About our proof-of-concept LLM tool for navigating Debian's manpages
So, for the first year, this year’s DebConf had the “DebConf Academic Track”, that is, content for a one-day-long set of short sessions, for which of them there was a written article presenting the content — often with a very academic format, but not necessarily. I hope that for future DebConfs we will continue to hold this track, and that we can help bridge the gap: to get people that are not usually from the academic / universitary prepare content that will be formally expressed and included in a long-lasting, indexed book of proceedings. We did have (informal) proceedings in many of the early DebConfs, and I’m very happy to regain that, but with 20 years of better practices.
Anyway, of course, I took the opportunity to join this experiment, and together with my Mexican colleague Tzolkin Garduño who is finishing her PhD here in France (or should I say, second to her, as she is the true leading author of our work). And here you can see the paper we submitted to the DebConf Academic Track, which will be published soon:
A retrieval-augmented-generation pipeline to help users query system-provided documentation
The corresponding source code is all available at Tzolkin’s repository in GitHub.
So, what is it about, in shorter words and layman terms?
Debian has lots of documentation, but lacks in discoverability. We targetted our venerable manpages: It is well known that manpages are relevant, well-organized documentation describing how to use each of the binaries we ship in Debian. Eric Raymond wrote in his well-known essay “The Art of Unix Programming” (2003) that the Unix cultural style is “telegraphic but complete. It does not hold you by the hand, but it usualy points in the right direction.”

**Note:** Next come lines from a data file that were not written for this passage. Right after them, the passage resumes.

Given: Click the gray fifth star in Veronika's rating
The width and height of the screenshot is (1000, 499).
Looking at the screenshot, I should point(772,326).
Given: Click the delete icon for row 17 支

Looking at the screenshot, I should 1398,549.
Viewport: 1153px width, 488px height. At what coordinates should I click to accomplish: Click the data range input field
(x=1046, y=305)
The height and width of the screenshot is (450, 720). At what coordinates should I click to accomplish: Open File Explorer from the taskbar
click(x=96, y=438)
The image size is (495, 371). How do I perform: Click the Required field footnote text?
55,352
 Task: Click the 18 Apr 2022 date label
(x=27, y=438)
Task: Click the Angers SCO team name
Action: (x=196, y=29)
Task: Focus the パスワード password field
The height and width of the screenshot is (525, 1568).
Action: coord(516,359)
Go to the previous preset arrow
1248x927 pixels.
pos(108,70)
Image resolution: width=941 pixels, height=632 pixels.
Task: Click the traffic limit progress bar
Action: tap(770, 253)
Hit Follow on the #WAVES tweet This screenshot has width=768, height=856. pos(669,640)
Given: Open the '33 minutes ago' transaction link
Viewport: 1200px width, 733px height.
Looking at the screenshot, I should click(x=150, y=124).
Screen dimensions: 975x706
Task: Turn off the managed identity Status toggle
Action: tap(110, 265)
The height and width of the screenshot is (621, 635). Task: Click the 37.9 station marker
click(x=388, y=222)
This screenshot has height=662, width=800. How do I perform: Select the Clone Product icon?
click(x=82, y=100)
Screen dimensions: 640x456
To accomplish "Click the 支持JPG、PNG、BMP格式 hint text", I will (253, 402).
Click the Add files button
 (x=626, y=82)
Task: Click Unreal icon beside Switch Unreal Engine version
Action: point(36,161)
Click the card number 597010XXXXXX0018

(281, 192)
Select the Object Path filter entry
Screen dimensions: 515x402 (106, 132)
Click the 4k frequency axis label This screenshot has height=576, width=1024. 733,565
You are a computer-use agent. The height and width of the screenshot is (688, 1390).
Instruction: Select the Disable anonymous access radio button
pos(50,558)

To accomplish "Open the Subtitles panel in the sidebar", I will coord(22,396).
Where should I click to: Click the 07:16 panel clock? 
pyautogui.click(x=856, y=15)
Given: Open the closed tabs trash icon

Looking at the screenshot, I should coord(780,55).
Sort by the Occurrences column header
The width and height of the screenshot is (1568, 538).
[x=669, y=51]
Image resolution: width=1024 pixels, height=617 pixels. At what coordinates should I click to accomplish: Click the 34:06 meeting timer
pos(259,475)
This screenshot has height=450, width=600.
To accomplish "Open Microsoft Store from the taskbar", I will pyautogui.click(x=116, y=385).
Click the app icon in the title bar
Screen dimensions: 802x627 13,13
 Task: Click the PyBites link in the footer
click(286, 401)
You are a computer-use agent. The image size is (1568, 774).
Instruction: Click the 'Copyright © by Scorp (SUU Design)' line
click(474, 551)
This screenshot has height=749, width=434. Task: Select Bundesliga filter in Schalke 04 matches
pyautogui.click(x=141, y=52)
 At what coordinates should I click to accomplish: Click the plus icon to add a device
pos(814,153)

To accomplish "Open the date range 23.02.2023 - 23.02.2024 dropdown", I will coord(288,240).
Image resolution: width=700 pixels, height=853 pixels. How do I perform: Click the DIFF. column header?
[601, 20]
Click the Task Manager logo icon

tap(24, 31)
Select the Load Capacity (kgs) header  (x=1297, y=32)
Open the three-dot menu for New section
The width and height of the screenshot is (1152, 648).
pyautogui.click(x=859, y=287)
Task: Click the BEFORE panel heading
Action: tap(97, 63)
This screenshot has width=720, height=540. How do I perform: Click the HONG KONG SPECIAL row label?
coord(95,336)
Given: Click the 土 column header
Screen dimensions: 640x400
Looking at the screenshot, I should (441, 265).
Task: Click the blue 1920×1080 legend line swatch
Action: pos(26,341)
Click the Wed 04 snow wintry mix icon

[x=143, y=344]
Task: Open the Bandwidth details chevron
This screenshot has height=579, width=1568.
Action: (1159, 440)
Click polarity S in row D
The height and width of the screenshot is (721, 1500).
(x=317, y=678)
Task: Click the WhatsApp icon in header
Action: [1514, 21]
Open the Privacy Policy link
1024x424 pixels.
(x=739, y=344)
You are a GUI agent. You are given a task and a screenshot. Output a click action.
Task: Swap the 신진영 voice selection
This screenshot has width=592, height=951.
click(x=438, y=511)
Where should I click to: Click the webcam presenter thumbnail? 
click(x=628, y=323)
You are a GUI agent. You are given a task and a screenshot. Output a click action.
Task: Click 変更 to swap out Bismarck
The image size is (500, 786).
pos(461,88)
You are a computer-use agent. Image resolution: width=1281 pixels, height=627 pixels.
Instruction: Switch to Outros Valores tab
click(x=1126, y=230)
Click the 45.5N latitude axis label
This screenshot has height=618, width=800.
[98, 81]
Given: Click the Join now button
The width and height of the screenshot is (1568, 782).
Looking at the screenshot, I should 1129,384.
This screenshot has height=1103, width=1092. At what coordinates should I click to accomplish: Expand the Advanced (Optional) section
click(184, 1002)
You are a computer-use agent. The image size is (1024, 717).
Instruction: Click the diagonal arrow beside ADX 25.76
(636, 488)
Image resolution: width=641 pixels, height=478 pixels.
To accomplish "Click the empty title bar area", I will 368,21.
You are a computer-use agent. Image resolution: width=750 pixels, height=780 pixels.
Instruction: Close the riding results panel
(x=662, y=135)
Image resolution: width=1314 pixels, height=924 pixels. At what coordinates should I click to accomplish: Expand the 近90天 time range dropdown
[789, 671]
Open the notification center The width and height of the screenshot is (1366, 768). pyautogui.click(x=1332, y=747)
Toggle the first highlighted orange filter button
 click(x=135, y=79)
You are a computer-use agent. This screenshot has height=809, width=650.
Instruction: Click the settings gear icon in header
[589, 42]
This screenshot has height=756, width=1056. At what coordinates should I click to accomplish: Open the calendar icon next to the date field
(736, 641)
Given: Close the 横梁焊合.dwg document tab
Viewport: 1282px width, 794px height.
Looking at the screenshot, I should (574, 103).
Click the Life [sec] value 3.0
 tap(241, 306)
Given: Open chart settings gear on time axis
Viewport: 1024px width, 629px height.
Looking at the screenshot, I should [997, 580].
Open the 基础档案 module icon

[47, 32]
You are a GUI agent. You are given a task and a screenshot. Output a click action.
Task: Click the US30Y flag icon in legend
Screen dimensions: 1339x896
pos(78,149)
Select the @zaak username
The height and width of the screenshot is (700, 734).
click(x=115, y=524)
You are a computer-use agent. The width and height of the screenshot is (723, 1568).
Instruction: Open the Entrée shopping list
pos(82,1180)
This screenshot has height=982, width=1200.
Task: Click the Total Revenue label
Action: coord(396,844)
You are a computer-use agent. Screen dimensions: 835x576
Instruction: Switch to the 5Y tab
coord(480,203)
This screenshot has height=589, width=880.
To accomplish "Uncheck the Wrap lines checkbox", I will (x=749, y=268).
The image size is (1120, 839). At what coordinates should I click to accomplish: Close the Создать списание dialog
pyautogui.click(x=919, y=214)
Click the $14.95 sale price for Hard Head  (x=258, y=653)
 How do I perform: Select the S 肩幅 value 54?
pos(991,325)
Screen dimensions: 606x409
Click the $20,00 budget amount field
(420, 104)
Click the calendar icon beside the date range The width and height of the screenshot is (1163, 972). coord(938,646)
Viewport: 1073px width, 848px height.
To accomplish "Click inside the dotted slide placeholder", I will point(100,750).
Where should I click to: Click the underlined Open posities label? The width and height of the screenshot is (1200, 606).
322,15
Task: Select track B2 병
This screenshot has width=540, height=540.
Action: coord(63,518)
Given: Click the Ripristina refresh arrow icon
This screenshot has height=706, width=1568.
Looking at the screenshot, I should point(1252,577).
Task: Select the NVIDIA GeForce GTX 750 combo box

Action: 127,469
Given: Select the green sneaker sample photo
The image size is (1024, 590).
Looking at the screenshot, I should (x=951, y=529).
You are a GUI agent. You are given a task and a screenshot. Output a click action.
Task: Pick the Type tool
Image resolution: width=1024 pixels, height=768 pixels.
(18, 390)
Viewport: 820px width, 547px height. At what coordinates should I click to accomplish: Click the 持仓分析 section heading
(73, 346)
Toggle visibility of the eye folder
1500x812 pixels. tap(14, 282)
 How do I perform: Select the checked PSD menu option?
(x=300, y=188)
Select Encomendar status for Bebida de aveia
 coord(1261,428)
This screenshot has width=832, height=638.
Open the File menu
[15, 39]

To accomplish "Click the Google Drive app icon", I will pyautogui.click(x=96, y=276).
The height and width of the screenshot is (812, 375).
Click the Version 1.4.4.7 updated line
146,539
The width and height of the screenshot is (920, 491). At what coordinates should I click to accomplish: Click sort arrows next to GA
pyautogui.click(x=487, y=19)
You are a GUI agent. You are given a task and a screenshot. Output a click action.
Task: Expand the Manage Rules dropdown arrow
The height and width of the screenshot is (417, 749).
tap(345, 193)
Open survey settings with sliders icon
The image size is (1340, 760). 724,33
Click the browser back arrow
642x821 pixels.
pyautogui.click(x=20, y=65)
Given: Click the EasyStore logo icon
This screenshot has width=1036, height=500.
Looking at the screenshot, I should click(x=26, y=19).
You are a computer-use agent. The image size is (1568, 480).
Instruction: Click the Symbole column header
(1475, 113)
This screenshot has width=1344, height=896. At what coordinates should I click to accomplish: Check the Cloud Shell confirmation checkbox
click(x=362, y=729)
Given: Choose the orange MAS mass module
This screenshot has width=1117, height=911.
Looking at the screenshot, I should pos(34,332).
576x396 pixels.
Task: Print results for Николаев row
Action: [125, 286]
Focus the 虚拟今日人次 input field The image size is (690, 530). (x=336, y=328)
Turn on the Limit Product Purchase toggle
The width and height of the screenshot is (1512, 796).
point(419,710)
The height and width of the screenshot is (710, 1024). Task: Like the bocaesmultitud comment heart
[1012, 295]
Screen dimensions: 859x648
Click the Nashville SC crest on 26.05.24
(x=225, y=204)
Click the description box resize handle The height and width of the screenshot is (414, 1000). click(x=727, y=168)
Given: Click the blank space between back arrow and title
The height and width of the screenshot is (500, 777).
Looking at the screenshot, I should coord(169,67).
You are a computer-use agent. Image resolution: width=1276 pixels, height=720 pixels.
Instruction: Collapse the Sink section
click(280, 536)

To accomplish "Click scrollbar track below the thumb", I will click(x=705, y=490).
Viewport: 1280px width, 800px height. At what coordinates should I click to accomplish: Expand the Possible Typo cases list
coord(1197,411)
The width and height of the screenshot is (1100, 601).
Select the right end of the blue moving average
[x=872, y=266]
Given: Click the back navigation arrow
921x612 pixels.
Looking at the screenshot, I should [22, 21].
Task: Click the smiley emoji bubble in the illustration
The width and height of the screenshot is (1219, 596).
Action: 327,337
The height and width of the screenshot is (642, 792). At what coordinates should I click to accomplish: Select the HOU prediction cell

Our original intent was to digest all of the information in our manpages, but we
narrowed it to only the first “section” of the manual due to the limitations of
the hardware a good friend lent us to play with LLMs. We took four different
base, redistributable (although, yes, non-DFSG-free) Large Language Models
downloaded from HuggingFace (T5-small, MiniLM-L6-v2, BGE-small-en and
Multilingual-e5-small), and trained them with the 34579 pages found inside
/usr/share/man/man1
of all of the existing Debian packages. We did some
interesting fine-tuning (for further details, please refer to the paper itself
or to our GitHub repository.
The idea is to present an interactive tool that udnerstand natural language queries, and answers with the specific manpage to which they better relate (I’d like to say “they answer best”, but Tzolkin has repeatedly tried to correct my understanding of the resulting vectorial distances).
I had prepared some images to present as interaction examples, but I’ll wrap up this post with something even better 😉 So, this is what you would get with the following queries:
- How can I submit a bug report in a package?
- I need to transcode video
- Of course, garbage-in means garbage-out. LLMs cannot tell you “I don’t have an answer for you”, so you get hallucinations (or at least, irrelevant answers): I want my lunch tickets for Brest. Guess I was hungry when working my examples…
- But I am a vegan, going on with the silliness… Anyway, do take note that, although it is not directly relatable, the reported distance is very large, so the model does tell me in a way “these are my best results, but I wouldn’t trust them too much”.
- Who is the author of the Ruby manual?
We were happy to present like this. During DebCamp, however, I was able to devote some time to translating my client into a Web-accessible system. Do note that it’s a bit brittle, and might break now and then. But you are welcome to play with it!
Play with the Web interface for our RAG for Debian manuals!
I find it worth sharing that, while we used quite a bit of GPU for the training (not too much — a couple of nights on an old-although-powerful nVidia 1070 card lent to us by the Felipe Esquivel Fund for Science and Cultural Support), all querying takes place in the CPU, and I usually get between 0.1 and 0.3 seconds per query. My server’s architecture is far from rock-solid, and it can break now and then… but at least it should respawn upon failure 😉 And it should at least be available there for a couple of weeks into August.
Anyway, this has been a very interesting journey getting my toes wet in the waters of LLM, and while current results are a bit crude, I think this can be made into an interesting tool for Debian exploration.